Tech design -- we're getting older, but is it getting better?

The best consumer tech is barely out-of-the-box usable – for anyone.  iPad, Schmipad. Although there is always a story here or there about one who loves the device and wants to teach others (60 days of classes!!!), apps like Family Ribbon to make it easier to use continue to pop up along with training both in store and beyond. So in the face of so much enthusiasm, it is hard for me to say this, but guess what? If you aren’t born imagining that 4 fingers would reveal the already created task row of previously used apps, that menus disappear, that the style of user interface for various apps is inconsistent, that screen-to-screen navigation varies from touching a tiny dot at the screen base to swiping a swoop to the next page, 60 days of training sounds like a pretty good idea. And as far as user interface design, this is the best of the best and it is not acceptable!

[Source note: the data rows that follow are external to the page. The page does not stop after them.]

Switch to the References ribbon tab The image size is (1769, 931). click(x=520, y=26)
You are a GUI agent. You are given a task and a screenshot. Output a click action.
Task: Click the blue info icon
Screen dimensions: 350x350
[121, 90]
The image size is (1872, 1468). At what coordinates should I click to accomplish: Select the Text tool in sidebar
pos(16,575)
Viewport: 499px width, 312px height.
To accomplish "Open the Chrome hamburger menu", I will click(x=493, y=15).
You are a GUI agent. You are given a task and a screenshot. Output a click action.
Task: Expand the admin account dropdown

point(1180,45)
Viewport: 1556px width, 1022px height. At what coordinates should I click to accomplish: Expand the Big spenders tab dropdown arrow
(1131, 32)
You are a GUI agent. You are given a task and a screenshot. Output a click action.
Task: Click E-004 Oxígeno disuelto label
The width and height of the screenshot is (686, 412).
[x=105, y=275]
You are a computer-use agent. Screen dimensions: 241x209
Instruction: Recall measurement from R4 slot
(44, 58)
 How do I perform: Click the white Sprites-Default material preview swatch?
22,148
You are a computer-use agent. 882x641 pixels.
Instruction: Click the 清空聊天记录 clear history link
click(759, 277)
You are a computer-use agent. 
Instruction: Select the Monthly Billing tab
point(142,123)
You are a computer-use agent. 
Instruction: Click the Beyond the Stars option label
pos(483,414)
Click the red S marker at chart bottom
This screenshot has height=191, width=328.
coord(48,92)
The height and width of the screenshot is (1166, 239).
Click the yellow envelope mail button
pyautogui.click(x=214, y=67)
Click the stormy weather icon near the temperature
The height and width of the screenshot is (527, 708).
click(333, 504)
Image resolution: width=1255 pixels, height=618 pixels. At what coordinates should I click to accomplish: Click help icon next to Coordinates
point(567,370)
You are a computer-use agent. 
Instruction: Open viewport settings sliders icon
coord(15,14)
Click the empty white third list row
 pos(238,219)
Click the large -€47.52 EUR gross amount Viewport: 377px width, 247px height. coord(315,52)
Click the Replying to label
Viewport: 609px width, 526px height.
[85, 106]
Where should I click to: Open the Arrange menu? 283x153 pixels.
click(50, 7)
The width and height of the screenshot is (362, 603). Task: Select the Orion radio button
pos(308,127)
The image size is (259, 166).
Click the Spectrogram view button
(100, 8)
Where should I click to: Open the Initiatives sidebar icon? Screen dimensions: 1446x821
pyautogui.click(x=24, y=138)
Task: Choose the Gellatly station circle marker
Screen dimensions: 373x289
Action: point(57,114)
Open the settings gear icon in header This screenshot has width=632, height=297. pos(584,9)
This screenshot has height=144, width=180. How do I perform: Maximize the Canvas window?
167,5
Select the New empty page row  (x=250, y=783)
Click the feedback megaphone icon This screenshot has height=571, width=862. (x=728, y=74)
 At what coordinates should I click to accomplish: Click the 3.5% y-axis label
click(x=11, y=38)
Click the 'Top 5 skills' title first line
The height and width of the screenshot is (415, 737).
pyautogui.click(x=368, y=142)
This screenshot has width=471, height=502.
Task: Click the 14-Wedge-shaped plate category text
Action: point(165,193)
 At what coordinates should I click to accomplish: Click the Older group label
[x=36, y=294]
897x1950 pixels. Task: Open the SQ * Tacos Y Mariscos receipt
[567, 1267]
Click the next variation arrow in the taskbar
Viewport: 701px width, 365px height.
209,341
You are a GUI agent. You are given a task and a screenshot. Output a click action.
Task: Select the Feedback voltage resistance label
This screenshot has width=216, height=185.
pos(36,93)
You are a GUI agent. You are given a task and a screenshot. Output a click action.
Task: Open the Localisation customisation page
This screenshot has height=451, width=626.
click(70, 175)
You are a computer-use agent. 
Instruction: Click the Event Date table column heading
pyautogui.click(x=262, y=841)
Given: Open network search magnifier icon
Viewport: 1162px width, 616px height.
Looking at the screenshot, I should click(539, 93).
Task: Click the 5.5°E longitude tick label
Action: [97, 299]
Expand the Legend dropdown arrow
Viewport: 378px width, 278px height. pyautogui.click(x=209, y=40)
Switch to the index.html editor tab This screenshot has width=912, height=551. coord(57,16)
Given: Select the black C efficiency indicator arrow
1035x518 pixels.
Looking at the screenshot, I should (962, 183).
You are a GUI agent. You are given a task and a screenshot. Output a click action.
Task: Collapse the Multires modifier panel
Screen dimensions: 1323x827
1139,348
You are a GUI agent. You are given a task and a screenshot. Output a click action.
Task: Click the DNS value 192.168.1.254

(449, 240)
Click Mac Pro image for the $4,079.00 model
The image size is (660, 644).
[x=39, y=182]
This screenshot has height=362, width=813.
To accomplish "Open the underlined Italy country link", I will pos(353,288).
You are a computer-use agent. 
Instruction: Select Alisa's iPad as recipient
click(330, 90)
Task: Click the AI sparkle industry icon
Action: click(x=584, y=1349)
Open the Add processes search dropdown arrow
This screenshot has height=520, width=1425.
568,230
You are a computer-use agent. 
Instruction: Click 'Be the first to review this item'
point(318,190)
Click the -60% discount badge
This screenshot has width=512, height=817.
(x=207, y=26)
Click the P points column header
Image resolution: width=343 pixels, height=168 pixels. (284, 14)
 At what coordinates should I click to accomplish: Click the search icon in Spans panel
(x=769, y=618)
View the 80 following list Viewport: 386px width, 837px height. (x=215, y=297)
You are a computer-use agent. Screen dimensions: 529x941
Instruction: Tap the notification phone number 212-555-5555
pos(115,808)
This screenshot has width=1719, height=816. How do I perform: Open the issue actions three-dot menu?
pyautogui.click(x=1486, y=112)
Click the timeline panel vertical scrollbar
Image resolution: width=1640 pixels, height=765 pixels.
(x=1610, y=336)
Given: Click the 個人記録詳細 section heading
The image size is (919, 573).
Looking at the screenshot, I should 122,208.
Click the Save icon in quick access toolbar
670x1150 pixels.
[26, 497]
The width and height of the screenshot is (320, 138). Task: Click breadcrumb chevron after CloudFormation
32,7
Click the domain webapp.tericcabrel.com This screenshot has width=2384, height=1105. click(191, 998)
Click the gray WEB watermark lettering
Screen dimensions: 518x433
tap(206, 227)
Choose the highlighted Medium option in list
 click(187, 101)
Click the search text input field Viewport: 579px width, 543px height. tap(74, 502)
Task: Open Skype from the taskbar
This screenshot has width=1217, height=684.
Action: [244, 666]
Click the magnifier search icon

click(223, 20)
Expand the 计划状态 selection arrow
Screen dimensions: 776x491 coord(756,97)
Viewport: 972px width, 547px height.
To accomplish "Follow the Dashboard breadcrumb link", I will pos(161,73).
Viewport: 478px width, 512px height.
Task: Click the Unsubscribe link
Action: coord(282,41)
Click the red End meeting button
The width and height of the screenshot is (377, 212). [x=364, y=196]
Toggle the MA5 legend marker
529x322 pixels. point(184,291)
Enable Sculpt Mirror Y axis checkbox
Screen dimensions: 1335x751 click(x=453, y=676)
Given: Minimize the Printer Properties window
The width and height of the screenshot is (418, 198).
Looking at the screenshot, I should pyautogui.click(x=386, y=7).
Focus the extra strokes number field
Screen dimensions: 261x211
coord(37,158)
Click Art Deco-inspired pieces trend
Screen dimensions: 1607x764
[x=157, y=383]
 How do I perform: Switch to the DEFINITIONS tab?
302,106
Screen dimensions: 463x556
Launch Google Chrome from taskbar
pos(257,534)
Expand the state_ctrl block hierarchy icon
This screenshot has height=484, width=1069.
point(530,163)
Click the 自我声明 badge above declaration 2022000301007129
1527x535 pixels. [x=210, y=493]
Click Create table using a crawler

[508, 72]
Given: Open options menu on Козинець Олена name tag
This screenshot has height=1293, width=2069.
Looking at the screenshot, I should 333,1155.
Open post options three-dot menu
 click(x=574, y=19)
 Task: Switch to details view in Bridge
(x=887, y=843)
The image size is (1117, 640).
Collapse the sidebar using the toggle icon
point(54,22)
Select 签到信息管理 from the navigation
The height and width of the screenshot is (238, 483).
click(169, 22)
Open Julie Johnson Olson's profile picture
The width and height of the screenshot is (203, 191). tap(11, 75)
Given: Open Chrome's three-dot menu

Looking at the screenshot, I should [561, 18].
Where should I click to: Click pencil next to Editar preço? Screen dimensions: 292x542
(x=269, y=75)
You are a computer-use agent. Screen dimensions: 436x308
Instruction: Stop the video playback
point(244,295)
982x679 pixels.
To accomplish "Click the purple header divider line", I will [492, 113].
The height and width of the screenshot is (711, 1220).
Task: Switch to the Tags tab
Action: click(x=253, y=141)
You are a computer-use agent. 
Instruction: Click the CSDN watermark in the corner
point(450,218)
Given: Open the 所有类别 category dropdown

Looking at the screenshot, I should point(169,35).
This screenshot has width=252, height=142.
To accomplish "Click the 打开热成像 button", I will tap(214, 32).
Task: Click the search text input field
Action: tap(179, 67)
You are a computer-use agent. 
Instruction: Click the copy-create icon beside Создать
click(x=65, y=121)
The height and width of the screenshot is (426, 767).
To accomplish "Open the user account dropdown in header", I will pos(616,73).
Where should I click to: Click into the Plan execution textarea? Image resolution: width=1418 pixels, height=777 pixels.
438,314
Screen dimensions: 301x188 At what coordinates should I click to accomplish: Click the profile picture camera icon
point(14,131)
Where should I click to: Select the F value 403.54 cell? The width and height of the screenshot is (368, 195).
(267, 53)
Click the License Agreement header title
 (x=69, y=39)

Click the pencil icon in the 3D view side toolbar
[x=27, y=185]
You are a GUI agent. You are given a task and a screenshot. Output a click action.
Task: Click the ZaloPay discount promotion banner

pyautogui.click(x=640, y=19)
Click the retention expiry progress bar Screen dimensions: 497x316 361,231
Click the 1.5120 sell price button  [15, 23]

Aging research projects focus on the same-old, same-old

The more tech is commercialized, the more researchers ignore it. It’s so interesting and fun to read about research that is going to help seniors, don’t you think? Reporters love to write it, readers love to read it.  Someday, they say and readers agree, there will be tech that will finally help us age in our own homes. A recent AARP Bulletin offered up an article about living laboratory research into ‘possibilities’ for improving our capabilities for independent living/aka aging in place. We can feel good that work goes on at Orcatech, at Mayo Clinic, and MIT's Age Lab.  And many others have researched the same exact categories previously, as noted in 2008 in one of the very first blogs on this site. As always, the researchers interviewed offered no observations about whether there were commercial versions that were viable for consumers, and really, no acknowledgement of commercial vendors at all. Guess that’s not the point of research.